WHAT YOU WILL DO:
Leaving out all pictures, restate word for word the lines from the one with "Click the VIN column header" through the last line of the entries.

Collected data entries:
= = = = =

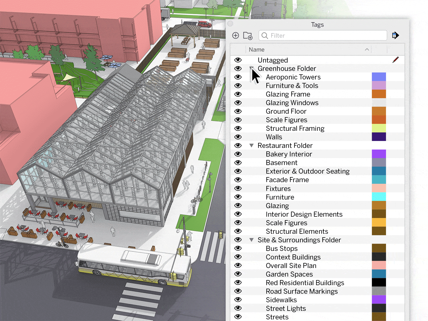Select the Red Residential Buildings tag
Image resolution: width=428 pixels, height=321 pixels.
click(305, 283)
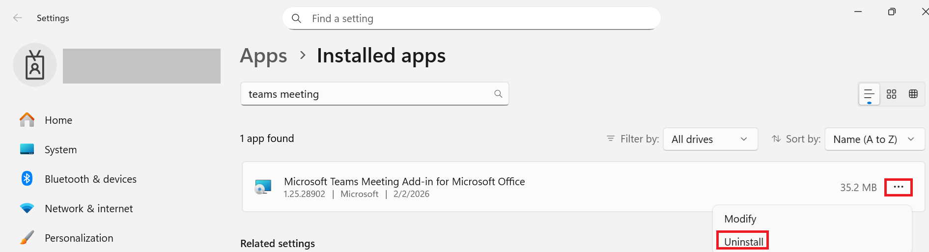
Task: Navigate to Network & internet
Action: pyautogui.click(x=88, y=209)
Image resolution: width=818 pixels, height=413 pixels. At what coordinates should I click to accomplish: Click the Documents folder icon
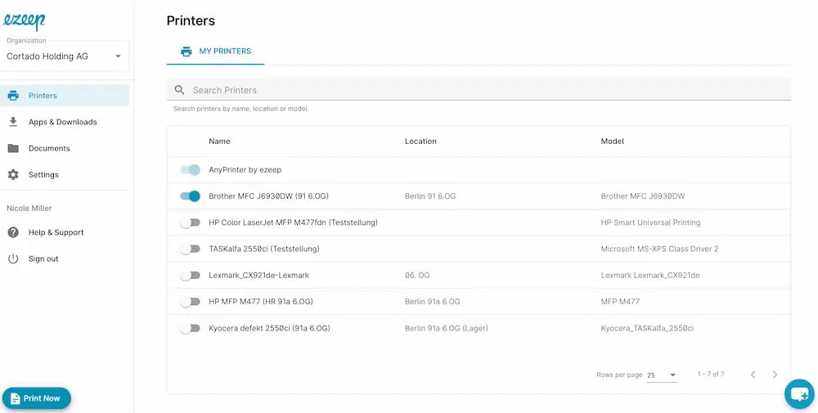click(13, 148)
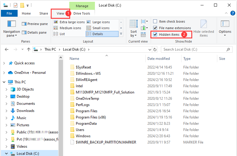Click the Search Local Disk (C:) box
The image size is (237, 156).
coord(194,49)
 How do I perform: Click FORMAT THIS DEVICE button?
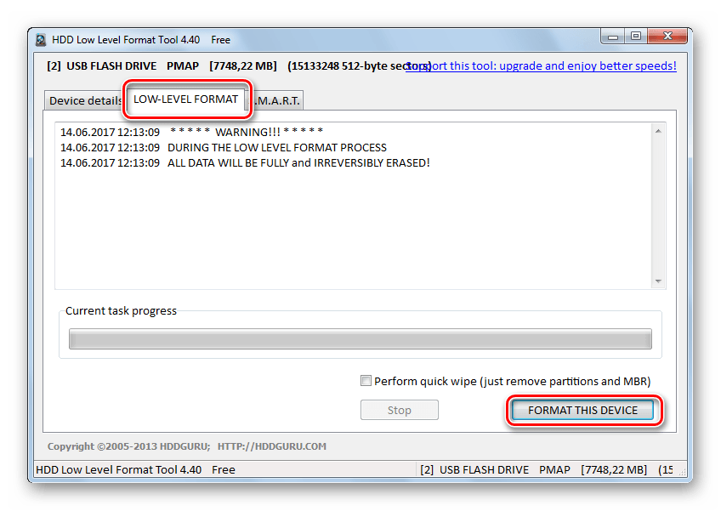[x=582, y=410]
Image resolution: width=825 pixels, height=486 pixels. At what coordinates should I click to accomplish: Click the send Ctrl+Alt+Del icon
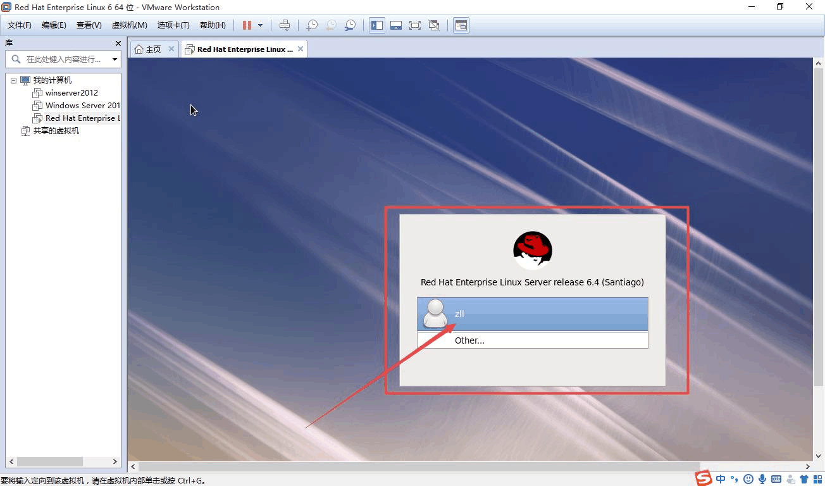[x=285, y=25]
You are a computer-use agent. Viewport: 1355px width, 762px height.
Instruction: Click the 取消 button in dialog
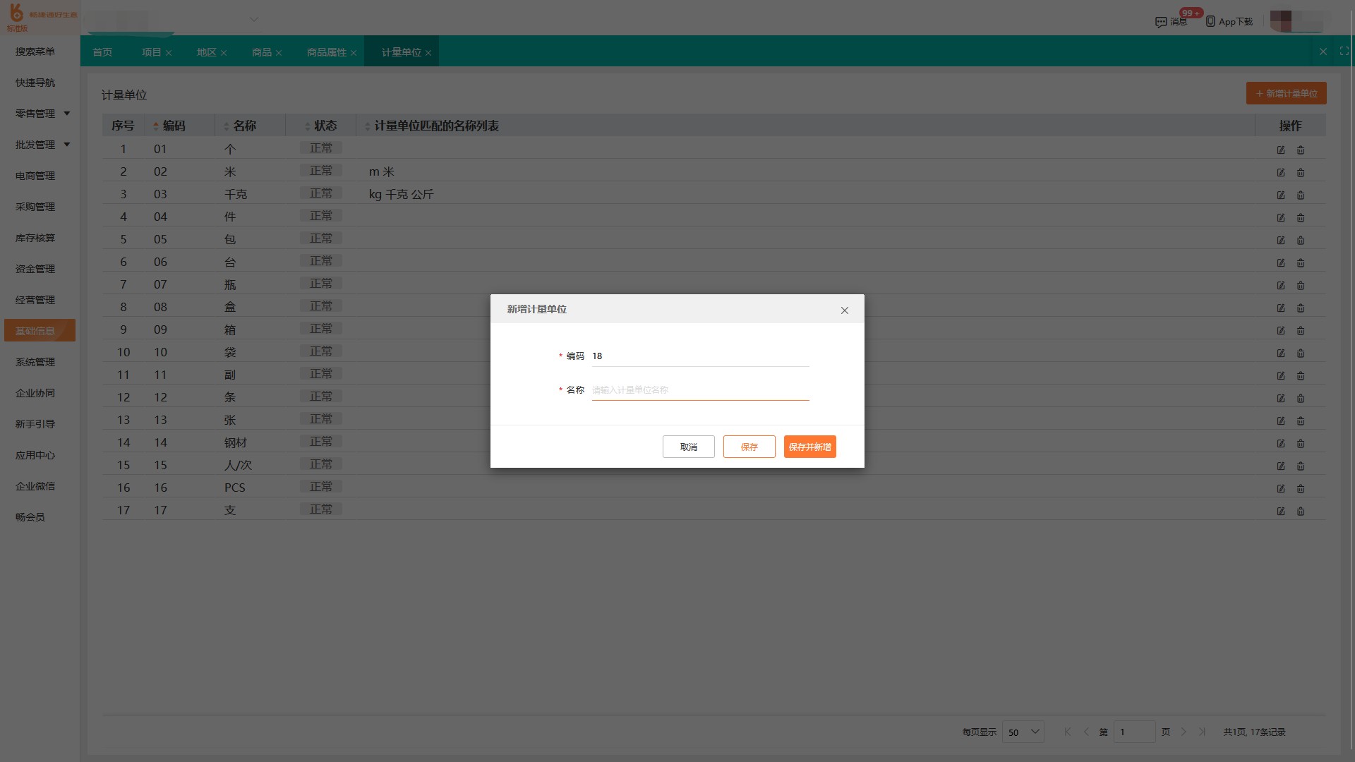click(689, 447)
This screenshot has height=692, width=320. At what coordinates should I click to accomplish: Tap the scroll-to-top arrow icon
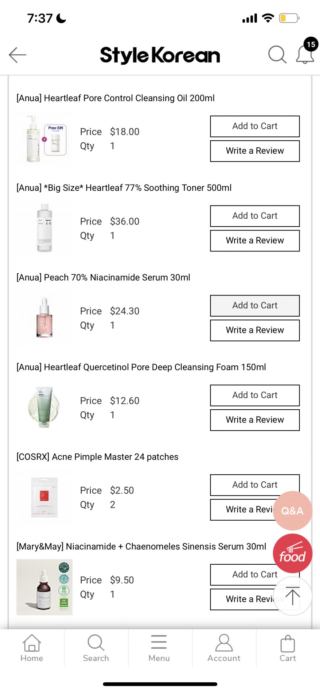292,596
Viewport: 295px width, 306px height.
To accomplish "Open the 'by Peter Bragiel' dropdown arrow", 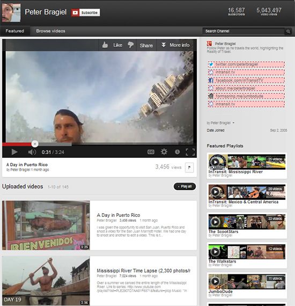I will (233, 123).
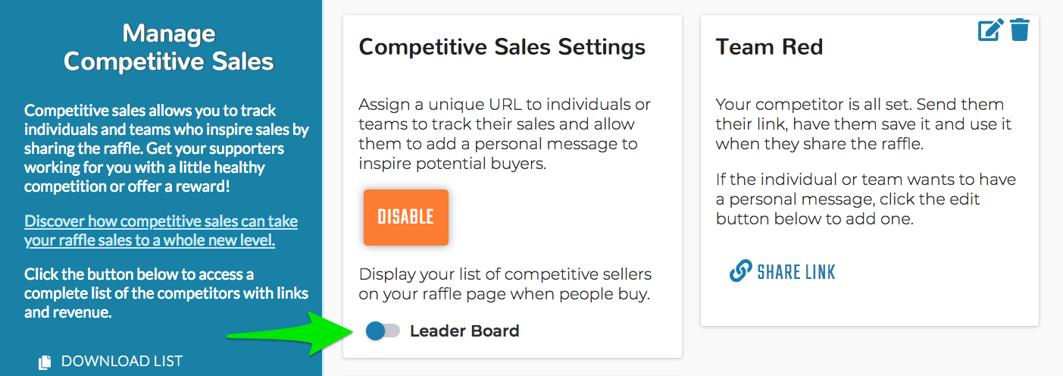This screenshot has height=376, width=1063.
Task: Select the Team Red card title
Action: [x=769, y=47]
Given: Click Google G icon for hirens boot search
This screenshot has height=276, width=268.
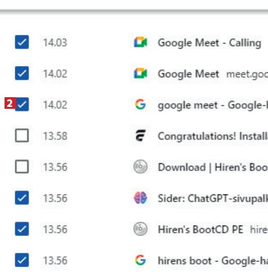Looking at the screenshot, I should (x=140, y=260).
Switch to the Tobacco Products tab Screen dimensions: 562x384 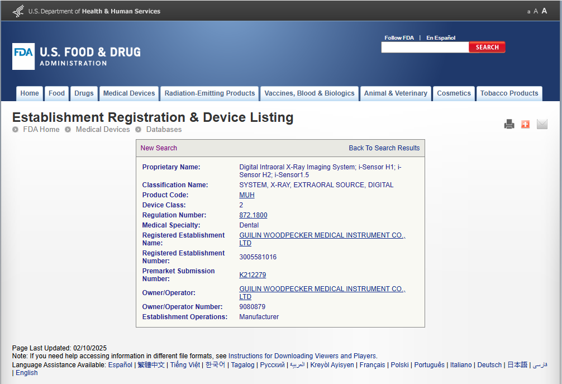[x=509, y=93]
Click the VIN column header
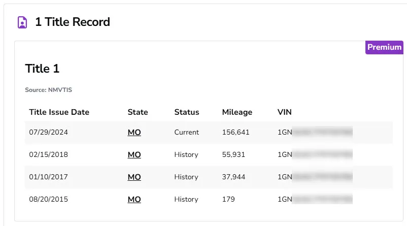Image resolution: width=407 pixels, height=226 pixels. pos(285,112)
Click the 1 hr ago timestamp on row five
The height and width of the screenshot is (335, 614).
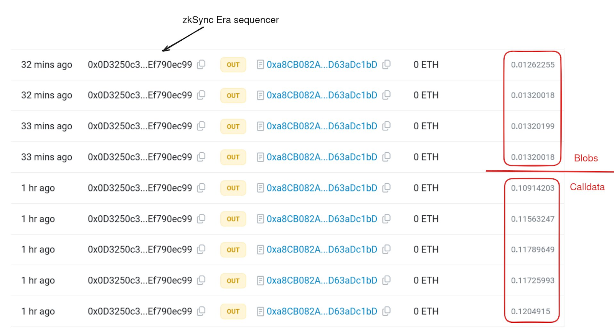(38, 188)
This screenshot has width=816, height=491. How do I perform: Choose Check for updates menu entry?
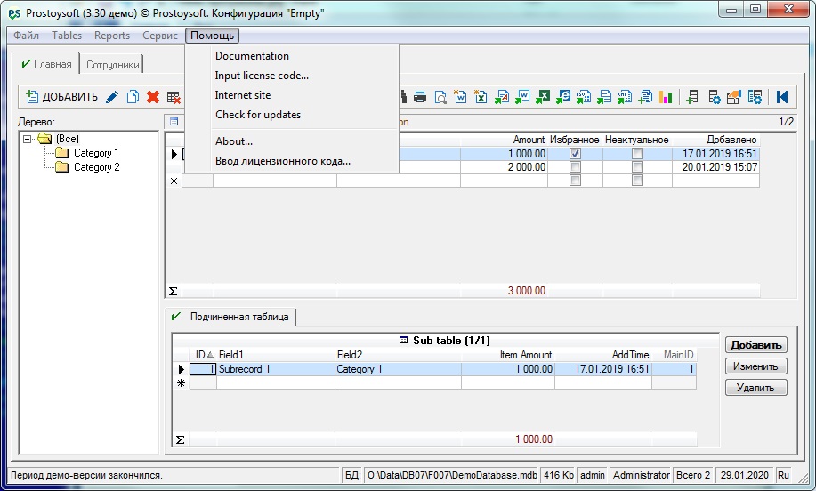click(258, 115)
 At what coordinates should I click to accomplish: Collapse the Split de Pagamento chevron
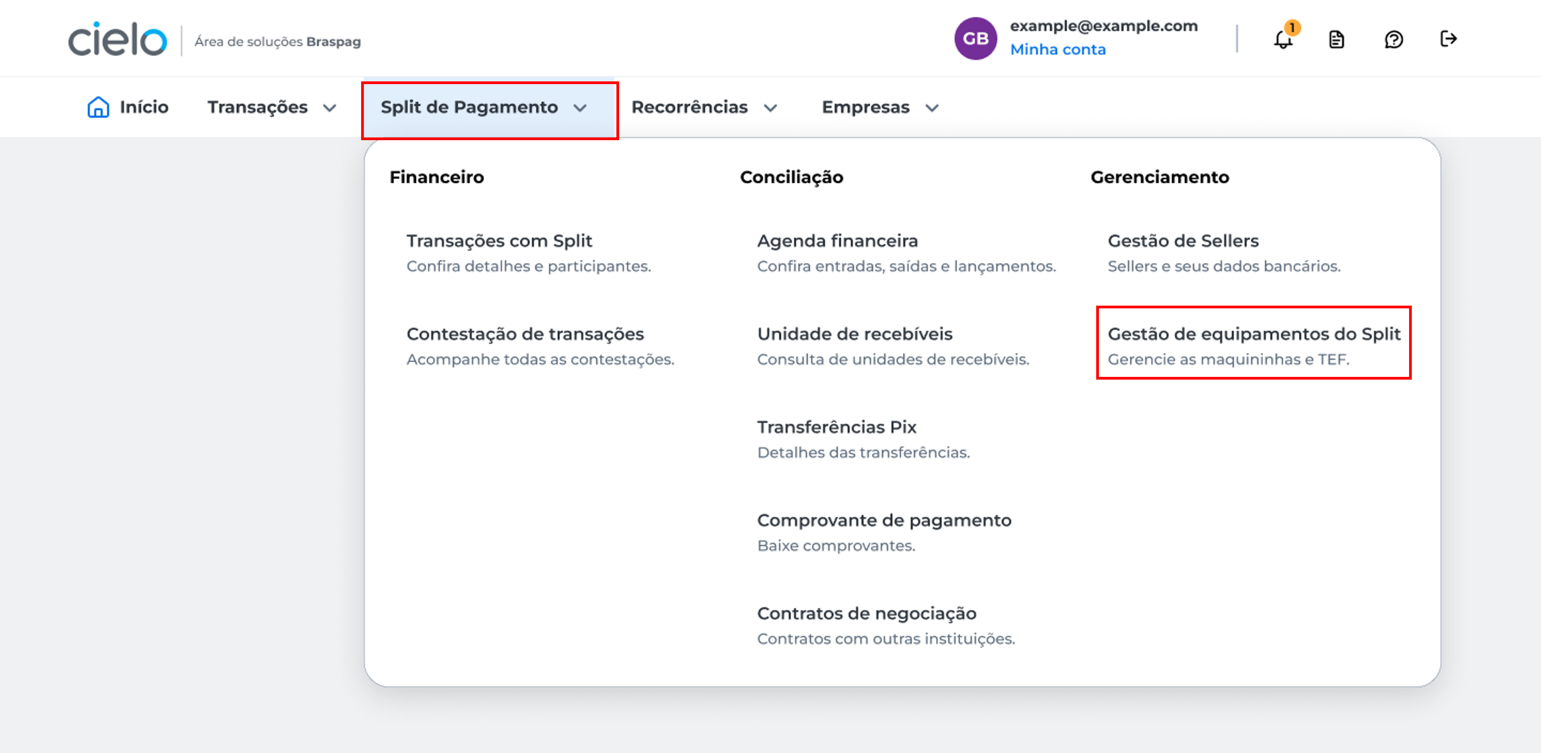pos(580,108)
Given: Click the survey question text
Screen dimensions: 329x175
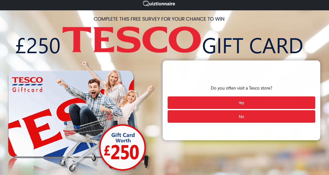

= = = = =

RESPONSE TO THE TASK:
Click the VIN column header
Image resolution: width=407 pixels, height=226 pixels. pos(285,112)
Click the 1 hr ago timestamp on row five
The height and width of the screenshot is (335, 614).
(38, 188)
This screenshot has width=816, height=491. How do I perform: Choose Check for updates menu entry?
click(258, 115)
 At what coordinates should I click to accomplish: Collapse the Split de Pagamento chevron
pos(580,108)
Given: Click the survey question text
Screen dimensions: 329x175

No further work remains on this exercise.